China's National Medical Products Administration (NMPA) has accepted a supplemental new drug application (sNDA) seeking the approval of penpulimab (formerly AK105) in combination with anlotinib (AL3818) for the first-line treatment of patients with advanced hepatocellular carcinoma (HCC).1
The sNDA is supported by data from the phase 3 APOLLO/ALTN-AK105-III-02 study (NCT04344158). Findings from the multicenter, randomized, open-label, parallel-controlled trial shared at the 2024 ESMO Congress demonstrated that patients treated with anlotinib plus penpulimab (n = 433) experienced a median progression-free survival (PFS) of 6.9 months (95% CI, 5.7-8.0) compared with 2.8 months (95% CI, 2.7-4.1) for those given sorafenib (Nexavar) monotherapy (n = 216; HR, 0.53; 96% CI, 0.41-0.68; P < .0001).2
The median overall survival (OS) was 16.5 months (95% CI, 14.7-19.7) vs 13.2 months (95% CI, 9.7-16.9) for penpulimab plus anlotinib and sorafenib, respectively (HR, 0.69; 98.8% CI, 0.52-0.92; P = .0012).
Investigators enrolled patients with histologically confirmed HCC who were classified as Child-Pugh class A or B (≤ 7).

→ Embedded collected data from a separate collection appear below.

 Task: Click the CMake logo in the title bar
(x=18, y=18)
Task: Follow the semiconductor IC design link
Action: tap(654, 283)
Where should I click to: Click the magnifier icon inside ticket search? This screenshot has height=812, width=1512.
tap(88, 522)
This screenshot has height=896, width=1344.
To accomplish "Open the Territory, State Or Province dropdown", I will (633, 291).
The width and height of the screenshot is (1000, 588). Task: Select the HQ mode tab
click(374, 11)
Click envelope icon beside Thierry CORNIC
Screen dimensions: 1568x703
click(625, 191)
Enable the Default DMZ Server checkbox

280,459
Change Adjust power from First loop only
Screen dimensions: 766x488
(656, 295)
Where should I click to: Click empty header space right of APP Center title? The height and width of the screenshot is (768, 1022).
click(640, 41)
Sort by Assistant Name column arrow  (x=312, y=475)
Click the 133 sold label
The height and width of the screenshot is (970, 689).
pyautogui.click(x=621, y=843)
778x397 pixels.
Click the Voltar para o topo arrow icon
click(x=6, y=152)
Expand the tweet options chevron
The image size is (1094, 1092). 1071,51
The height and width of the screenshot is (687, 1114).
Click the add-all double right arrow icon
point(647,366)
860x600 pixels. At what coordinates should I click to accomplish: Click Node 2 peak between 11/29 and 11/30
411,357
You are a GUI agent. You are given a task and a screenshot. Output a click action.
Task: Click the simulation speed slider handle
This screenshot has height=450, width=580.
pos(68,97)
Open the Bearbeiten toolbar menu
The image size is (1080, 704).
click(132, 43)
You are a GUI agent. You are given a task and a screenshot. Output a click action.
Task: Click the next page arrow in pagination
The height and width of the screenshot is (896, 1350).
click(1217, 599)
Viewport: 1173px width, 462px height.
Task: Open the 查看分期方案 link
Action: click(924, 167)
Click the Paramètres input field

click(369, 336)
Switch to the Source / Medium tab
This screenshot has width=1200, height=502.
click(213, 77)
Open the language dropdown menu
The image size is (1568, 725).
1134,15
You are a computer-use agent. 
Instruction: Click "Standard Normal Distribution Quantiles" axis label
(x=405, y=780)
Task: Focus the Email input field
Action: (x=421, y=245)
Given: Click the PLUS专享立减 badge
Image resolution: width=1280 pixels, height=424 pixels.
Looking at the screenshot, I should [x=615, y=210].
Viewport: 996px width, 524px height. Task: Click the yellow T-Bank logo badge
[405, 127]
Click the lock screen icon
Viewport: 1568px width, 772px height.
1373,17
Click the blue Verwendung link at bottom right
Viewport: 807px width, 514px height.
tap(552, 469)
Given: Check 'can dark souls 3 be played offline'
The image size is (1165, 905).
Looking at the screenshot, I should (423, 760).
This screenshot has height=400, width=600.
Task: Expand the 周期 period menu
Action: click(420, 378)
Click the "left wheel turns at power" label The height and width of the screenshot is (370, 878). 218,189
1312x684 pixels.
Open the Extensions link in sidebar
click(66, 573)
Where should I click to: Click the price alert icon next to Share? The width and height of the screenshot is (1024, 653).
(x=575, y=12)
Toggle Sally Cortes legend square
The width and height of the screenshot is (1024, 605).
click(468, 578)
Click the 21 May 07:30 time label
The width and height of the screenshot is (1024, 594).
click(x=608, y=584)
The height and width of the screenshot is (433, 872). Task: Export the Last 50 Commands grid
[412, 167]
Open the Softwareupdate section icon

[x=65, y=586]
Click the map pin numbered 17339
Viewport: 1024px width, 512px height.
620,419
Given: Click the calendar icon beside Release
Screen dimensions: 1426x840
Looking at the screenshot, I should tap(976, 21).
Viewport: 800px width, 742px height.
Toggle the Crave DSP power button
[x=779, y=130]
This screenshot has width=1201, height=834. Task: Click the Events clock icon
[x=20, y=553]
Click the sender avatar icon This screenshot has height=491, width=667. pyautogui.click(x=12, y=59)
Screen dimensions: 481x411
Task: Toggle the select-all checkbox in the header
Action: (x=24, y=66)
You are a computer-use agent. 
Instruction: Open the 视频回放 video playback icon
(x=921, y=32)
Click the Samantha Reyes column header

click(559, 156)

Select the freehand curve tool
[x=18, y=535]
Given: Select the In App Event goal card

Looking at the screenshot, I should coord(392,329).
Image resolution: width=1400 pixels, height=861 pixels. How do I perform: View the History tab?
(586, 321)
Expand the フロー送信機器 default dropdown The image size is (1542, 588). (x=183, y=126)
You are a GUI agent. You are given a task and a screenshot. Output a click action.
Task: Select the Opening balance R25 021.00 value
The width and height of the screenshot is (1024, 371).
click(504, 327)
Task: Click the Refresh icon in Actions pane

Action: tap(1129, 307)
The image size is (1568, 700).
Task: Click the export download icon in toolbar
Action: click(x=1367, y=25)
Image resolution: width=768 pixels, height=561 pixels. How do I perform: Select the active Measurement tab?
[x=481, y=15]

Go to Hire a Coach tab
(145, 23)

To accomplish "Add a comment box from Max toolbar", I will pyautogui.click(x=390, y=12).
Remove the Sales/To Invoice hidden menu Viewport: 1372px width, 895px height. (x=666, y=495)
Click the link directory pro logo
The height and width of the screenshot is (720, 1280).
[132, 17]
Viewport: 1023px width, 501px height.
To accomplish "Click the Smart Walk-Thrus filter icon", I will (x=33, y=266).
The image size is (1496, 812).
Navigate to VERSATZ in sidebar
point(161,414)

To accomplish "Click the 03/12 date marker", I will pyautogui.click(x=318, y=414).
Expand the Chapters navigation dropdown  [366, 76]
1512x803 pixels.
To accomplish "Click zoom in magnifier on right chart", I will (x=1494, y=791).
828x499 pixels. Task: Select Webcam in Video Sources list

Eligible patients also needed to have Barcelona Clinic Liver Cancer stage B (unsuitable for radical surgery and/or locoregional treatment) or C disease; an ECOG performance status of 0 or 1; and at least 1 measurable lesion per RECIST 1.1 criteria. No prior systemic therapy was permitted.
Investigators randomly assigned patients 2:1 to receive oral anlotinib at 10 mg once per day on days 1 through 14 of each 21-day cycle and 200 mg of intravenous penpulimab once every 3 weeks; or oral sorafenib at 400 mg twice per day.
The trial’s dual primary end points included PFS per independent review committee assessment and OS; secondary end points were PFS by investigator assessment, overall response rate, disease control rate, duration of response, and safety/tolerability.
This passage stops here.